Scientific and Cultural Interpretations of Volcanoes, 1766-1901 (2016)

unapi

Scientific and Cultural Interpretations of Volcanoes, 1766–1901 analyzes nineteenth-century conceptions of volcanoes through interdisciplinary literature and science studies. The project considers how people in the nineteenth century used science, aesthetics, and other ways of knowing to understand volcanoes and their operations. In the mid-eighteenth century, volcanoes were seen as singular, unique features of the planet that lacked temporal and terrestrial reach. By the end of the nineteenth century, volcanoes were seen as networked, environmental phenomena that stretched through geological time and geographic space. Scientific and Cultural Interpretations of Volcanoes, 1766–1901 offers a new historical understanding of volcanoes and their environmental connections, using literature and science to show how perceptions of volcanic time and space changed over 135 years. The first chapter, using texts by Sir William Hamilton, Hester Piozzi, and Priscilla Wakefield, argues that in the late eighteenth century important aspects of volcanoes, like their impact upon human life and their existence through time, were beginning to be defined in texts ranging from the scientific to the educational.

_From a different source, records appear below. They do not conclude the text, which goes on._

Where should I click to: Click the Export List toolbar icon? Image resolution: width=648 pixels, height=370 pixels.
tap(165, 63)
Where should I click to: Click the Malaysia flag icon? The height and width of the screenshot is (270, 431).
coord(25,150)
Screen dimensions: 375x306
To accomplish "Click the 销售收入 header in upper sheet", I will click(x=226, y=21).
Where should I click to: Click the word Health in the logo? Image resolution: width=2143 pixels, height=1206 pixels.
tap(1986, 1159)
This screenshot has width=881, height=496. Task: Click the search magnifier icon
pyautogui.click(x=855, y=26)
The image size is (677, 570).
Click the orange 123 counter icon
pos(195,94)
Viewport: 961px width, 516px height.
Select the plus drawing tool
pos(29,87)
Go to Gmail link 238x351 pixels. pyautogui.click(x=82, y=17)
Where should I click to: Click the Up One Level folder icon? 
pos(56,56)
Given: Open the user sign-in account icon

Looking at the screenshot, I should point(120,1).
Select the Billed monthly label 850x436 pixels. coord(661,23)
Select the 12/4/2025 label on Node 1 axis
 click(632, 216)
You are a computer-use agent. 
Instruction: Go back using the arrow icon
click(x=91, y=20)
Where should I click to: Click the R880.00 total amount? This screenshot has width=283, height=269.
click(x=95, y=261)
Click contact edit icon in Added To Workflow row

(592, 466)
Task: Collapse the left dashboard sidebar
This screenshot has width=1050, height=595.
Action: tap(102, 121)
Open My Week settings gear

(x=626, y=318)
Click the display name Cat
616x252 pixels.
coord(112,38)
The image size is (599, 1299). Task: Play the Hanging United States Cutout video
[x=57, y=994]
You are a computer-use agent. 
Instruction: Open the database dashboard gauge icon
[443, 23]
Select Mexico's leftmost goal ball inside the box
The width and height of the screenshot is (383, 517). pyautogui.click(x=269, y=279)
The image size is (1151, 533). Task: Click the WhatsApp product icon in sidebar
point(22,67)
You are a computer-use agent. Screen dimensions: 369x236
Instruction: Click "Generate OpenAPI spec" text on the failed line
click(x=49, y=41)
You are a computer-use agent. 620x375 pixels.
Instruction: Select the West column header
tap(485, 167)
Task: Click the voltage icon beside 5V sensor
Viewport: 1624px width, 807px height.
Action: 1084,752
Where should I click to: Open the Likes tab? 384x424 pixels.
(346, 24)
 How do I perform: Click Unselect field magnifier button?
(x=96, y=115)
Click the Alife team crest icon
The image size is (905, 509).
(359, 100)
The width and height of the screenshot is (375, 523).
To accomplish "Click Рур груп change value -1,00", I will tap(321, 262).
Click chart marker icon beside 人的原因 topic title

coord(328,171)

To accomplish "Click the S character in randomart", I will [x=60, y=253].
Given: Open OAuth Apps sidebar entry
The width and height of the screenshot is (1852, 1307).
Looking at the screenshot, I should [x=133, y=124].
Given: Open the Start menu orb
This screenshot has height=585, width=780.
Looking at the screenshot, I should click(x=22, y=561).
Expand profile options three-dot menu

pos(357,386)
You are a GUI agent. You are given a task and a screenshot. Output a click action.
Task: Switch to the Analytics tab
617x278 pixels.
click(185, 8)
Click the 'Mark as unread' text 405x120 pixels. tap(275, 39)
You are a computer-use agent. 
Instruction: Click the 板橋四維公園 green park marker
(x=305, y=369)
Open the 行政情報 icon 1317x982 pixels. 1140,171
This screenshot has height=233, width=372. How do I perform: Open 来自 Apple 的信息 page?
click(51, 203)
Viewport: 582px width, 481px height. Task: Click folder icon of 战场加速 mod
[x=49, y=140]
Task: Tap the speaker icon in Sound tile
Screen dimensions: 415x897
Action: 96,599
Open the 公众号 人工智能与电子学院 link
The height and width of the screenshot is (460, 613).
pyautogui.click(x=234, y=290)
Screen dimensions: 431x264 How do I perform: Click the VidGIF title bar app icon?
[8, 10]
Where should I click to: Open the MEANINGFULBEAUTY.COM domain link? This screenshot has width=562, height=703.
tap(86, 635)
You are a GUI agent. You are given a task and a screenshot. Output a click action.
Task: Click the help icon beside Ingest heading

The second chapter focuses on works by Sir Edward Bulwer-Lytton and Charles Lyell to demonstrate the ways that volcanoes were stripped of metaphysical or symbolic meaning as the nineteenth century progressed. The third chapter contrasts the 1883 eruption of Krakatoa with Constance Gordon-Cumming’s travels to Kīlauea. The chapter shows how even towards the end of the century, trying to connect human minds with the process of volcanic phenomenon was a substantial challenge, but that volcanoes like Kīlauea allowed for new conceptions of volcanic action. The last chapter, through a post-apocalyptic novel by M. P. Shiel, shows how volcanoes were finally beginning to be categorized as a primary agent within the environment, shaping all life including humanity. Ultimately, I argue that the change in thinking about volcanoes parallels today’s shift in thinking about global climate change. My work provides insight into how we imagine ecological catastrophes like volcanic eruptions or climate change in the past and present and what that means for their impact on people.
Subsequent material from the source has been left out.